After Filing: Response Deadlines and Litigation Process

Once the court clerk processes the complaint, the court issues a summons that must be formally served on the defendant. A defendant served within Maryland has 30 days to file a response. A defendant served outside the state but still within the United States gets 60 days.5Maryland Courts. Maryland Rules – Rule 2-321 Time for Filing Answer

The defendant’s response often includes a motion to dismiss, especially in revived claims where the defense may challenge the constitutionality of retroactive application or argue that the complaint lacks sufficient factual detail. If the case survives that initial phase, the court sets a scheduling order that lays out deadlines for exchanging evidence (discovery), identifying expert witnesses, and other pretrial milestones. Expect the court to hold a preliminary conference early in the process to discuss case scope and timelines.

Discovery is where most of the work happens. In cases involving decades-old abuse, document preservation is a real problem — institutions may have destroyed records, merged with other organizations, or changed leadership multiple times. The defense will also likely seek medical and therapy records from the survivor. These cases move slowly. From filing to resolution, a contested case can take two years or more.

When a Defendant Files for Bankruptcy

Some institutions facing a wave of abuse claims have used Chapter 11 bankruptcy as a way to manage their liability. When an organization files for bankruptcy, an automatic stay immediately halts all pending lawsuits against it — including abuse claims. No new lawsuits can be filed against the debtor during the bankruptcy proceedings, and existing cases are frozen.
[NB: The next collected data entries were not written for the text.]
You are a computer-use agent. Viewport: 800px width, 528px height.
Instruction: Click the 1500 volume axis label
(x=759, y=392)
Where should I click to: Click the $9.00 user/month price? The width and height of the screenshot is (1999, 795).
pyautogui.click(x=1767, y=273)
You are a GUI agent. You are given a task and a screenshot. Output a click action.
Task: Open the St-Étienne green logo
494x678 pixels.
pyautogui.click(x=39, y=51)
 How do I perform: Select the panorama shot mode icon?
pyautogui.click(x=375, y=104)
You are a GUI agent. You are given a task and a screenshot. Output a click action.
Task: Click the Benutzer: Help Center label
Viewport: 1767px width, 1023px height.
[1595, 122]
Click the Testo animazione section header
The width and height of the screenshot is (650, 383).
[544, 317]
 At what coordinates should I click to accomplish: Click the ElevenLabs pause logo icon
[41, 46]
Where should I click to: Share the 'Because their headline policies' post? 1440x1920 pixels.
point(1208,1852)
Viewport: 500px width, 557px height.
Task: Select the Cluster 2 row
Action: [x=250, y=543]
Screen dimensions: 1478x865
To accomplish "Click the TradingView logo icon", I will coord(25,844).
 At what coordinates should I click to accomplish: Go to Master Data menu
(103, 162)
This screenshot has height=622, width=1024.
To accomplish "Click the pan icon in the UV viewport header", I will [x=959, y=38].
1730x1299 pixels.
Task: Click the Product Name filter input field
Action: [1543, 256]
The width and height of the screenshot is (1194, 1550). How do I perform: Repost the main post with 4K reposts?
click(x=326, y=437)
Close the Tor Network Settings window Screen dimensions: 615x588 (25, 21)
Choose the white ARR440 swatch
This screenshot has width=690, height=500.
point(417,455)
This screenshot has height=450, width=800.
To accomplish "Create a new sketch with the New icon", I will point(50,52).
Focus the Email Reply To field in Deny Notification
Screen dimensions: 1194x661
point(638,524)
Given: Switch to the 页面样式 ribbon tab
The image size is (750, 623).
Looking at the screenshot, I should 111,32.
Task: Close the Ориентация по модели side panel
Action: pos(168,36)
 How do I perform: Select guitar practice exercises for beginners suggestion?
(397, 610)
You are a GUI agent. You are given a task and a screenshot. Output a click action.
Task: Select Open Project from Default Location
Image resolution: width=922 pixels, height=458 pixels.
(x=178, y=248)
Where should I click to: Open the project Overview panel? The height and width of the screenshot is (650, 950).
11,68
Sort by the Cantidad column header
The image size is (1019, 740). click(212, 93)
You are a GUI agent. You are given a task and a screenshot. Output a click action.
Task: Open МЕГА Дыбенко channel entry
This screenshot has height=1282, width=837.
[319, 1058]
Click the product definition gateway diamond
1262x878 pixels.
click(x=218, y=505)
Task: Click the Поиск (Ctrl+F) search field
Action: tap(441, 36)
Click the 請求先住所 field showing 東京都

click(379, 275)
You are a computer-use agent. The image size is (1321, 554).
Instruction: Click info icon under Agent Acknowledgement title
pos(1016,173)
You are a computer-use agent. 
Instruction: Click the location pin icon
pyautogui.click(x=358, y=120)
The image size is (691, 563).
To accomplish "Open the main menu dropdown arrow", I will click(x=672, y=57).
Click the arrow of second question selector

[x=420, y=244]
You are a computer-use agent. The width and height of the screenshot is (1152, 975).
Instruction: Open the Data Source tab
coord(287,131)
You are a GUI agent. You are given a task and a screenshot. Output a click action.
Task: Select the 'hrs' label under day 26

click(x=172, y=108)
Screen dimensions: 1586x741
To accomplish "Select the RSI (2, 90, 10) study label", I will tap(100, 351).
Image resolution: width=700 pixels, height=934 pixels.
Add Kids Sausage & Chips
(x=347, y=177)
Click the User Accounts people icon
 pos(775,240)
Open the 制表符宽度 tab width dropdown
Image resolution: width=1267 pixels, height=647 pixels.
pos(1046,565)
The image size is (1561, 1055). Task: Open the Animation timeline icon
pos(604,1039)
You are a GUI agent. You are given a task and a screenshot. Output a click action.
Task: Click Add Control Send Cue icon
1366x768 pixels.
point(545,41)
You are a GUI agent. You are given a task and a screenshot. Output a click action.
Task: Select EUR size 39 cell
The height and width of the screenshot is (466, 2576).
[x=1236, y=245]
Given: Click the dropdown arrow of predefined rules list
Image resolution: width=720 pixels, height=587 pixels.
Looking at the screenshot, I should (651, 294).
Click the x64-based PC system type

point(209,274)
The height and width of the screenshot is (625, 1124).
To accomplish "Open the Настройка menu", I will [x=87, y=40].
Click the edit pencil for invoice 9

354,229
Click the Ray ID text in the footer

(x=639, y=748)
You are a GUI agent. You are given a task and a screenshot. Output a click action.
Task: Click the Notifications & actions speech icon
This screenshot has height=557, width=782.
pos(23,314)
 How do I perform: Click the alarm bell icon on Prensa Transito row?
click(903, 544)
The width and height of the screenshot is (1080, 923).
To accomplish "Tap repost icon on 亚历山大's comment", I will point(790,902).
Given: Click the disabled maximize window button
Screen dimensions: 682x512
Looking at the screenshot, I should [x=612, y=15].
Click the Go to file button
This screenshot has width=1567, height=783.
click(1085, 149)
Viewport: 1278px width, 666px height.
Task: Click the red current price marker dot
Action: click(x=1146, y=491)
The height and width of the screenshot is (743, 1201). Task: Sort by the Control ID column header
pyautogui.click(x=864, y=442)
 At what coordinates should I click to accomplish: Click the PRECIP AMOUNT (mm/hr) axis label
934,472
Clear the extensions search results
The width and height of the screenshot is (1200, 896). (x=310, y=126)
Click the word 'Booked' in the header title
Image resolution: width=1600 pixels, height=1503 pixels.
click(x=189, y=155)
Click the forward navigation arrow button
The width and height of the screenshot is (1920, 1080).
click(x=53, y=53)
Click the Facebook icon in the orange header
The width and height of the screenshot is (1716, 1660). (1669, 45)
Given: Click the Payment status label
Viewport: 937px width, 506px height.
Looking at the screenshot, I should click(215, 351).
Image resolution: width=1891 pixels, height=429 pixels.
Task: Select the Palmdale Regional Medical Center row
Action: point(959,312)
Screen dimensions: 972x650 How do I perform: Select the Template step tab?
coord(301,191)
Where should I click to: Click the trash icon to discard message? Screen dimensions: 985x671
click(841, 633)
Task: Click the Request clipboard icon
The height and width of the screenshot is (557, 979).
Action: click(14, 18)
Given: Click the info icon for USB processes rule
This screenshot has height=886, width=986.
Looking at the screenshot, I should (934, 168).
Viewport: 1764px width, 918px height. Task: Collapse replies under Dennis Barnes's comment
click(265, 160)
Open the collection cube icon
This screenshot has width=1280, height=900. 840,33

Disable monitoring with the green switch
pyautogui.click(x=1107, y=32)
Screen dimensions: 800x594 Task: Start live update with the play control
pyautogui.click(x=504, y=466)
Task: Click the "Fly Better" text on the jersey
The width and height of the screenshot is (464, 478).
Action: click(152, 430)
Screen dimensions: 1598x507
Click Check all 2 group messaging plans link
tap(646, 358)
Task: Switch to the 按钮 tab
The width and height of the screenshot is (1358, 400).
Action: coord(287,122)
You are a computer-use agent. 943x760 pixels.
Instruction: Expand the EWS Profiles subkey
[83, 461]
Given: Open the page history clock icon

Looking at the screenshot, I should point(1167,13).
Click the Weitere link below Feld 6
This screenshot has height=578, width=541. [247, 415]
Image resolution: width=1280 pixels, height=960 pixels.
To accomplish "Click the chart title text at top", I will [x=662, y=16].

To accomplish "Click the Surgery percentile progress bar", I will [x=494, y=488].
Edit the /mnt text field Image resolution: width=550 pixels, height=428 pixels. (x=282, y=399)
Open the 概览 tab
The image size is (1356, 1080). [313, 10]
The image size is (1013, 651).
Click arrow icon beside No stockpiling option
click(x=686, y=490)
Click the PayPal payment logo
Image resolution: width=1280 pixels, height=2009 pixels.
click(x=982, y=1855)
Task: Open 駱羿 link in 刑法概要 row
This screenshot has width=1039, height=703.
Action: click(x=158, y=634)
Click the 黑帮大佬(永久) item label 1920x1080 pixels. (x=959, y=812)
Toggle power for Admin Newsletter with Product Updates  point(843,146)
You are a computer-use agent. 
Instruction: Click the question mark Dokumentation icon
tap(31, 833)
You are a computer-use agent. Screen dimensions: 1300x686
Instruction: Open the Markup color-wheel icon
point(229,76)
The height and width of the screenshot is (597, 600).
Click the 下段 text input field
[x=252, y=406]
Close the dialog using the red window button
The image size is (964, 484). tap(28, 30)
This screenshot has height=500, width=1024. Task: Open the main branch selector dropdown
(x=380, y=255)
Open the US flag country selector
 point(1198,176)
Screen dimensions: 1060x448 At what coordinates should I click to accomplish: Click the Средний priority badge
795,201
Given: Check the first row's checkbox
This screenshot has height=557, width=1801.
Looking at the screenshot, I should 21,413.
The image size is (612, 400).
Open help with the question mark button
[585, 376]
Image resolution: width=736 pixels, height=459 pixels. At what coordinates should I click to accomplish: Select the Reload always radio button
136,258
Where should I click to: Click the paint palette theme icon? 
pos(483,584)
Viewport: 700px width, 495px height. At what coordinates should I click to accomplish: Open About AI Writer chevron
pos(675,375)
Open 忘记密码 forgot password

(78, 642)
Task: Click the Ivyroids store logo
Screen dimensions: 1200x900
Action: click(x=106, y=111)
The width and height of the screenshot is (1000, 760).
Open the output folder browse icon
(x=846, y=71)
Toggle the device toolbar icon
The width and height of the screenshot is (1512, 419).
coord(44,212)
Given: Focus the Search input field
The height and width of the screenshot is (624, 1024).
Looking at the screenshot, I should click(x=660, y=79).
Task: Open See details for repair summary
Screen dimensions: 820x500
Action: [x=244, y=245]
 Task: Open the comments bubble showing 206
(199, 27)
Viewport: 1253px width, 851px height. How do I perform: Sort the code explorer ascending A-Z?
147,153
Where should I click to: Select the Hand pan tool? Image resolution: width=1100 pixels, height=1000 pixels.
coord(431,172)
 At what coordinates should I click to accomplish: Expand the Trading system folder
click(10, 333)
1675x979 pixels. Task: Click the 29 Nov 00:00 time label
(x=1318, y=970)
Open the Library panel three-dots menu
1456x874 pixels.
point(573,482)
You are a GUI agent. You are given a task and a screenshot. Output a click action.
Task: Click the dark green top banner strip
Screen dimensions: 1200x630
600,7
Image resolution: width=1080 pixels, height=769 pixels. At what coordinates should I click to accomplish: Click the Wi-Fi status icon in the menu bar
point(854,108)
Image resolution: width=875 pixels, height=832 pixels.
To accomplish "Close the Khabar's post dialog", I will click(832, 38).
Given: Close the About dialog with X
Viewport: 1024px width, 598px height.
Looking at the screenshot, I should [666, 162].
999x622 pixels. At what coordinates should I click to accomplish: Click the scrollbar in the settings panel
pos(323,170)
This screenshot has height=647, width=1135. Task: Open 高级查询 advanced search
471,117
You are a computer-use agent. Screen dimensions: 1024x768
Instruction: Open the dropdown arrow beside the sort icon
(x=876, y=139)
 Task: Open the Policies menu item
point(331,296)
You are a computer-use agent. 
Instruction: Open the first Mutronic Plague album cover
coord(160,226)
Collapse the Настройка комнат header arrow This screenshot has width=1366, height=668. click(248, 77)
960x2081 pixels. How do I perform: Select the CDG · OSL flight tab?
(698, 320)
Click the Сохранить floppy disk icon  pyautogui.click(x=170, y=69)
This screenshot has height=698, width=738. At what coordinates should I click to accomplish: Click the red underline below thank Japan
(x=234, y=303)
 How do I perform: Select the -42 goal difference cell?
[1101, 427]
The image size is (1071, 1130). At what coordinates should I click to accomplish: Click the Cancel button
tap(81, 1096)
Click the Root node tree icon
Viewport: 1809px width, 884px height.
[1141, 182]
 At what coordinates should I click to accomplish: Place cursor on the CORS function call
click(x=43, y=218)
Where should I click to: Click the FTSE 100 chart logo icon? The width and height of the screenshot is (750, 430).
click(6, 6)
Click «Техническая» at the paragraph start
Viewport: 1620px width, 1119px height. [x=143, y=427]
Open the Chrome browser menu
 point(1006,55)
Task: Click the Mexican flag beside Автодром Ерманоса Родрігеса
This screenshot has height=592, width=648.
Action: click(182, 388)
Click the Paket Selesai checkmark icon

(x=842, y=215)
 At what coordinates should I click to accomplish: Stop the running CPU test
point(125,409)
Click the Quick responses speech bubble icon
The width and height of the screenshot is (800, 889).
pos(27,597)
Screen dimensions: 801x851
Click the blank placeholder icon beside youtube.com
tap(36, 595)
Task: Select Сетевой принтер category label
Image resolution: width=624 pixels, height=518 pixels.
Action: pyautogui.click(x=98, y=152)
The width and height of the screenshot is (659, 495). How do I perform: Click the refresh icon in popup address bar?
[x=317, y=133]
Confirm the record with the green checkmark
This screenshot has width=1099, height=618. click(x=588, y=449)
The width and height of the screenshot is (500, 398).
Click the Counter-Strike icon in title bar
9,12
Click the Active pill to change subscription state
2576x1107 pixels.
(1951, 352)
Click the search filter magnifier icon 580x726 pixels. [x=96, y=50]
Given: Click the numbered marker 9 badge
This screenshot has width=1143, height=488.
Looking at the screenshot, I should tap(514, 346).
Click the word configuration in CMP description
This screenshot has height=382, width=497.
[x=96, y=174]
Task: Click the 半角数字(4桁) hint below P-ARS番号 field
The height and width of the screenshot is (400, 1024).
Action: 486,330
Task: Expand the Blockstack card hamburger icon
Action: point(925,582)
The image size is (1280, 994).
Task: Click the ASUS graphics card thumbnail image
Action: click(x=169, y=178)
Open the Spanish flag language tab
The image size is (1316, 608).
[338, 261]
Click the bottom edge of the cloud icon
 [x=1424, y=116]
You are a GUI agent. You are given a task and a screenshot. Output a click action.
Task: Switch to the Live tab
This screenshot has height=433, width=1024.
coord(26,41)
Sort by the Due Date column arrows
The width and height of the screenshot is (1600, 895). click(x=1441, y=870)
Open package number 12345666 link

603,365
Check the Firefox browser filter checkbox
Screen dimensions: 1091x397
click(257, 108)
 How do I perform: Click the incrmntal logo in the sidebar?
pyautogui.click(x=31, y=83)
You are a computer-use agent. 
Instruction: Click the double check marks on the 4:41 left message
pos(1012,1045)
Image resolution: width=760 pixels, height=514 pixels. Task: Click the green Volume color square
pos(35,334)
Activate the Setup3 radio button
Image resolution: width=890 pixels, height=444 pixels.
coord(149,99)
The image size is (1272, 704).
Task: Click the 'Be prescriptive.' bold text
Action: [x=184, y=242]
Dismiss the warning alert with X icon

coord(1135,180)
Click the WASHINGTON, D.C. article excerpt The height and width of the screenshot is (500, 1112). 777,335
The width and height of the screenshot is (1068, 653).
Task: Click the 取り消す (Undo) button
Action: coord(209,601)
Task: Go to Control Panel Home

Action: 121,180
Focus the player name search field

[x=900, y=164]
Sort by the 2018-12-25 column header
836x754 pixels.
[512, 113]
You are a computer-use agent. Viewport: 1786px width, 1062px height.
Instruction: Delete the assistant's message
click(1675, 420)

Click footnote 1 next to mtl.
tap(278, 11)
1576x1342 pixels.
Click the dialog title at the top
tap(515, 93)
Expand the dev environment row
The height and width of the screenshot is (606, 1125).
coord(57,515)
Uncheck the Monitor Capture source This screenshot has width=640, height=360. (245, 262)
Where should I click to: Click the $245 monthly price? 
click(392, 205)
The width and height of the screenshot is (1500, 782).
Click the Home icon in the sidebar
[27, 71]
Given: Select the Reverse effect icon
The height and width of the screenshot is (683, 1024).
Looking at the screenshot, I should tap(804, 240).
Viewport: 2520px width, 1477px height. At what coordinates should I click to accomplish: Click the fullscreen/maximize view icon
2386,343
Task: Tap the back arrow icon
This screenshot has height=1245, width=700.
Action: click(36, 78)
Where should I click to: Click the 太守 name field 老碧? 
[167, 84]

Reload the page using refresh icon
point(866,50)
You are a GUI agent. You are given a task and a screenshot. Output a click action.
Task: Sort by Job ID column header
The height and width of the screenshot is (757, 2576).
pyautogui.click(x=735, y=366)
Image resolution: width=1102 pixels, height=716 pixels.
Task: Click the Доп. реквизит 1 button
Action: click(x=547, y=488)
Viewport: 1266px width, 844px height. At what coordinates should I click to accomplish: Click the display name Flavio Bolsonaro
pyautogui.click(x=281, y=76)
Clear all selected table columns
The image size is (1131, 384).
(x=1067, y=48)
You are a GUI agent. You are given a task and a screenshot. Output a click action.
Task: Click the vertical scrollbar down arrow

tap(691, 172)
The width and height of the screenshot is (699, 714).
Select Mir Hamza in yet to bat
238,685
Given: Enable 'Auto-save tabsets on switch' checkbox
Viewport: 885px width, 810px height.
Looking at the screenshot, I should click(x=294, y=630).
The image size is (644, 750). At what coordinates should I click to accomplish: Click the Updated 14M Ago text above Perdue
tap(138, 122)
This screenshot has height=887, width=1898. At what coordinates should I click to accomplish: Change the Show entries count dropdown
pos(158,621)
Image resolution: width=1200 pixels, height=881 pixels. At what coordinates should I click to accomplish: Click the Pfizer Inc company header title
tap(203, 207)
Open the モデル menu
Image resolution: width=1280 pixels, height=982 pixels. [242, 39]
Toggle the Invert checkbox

Under federal bankruptcy law, a confirmed Chapter 11 reorganization plan can discharge the debtor’s personal liability and void any judgment obtained against it for a discharged debt. In abuse cases, the reorganization plan often creates a trust funded by the debtor (and sometimes its insurers) to pay claimant recoveries. The court may issue a supplemental injunction barring survivors from pursuing claims outside the trust, channeling all recoveries through the bankruptcy process instead.6Office of the Law Revision Counsel. 11 U.S. Code 524 – Effect of Discharge

One important protection: a debtor’s bankruptcy discharge does not wipe out the liability of other entities involved. If a parent organization, affiliated entity, or individual perpetrator is not part of the bankruptcy case, they remain fully exposed to their own liability. Survivors dealing with a defendant in bankruptcy should pay close attention to the claims bar date set by the bankruptcy court — missing that deadline can permanently forfeit the right to participate in any trust distribution, regardless of what Maryland’s state law allows.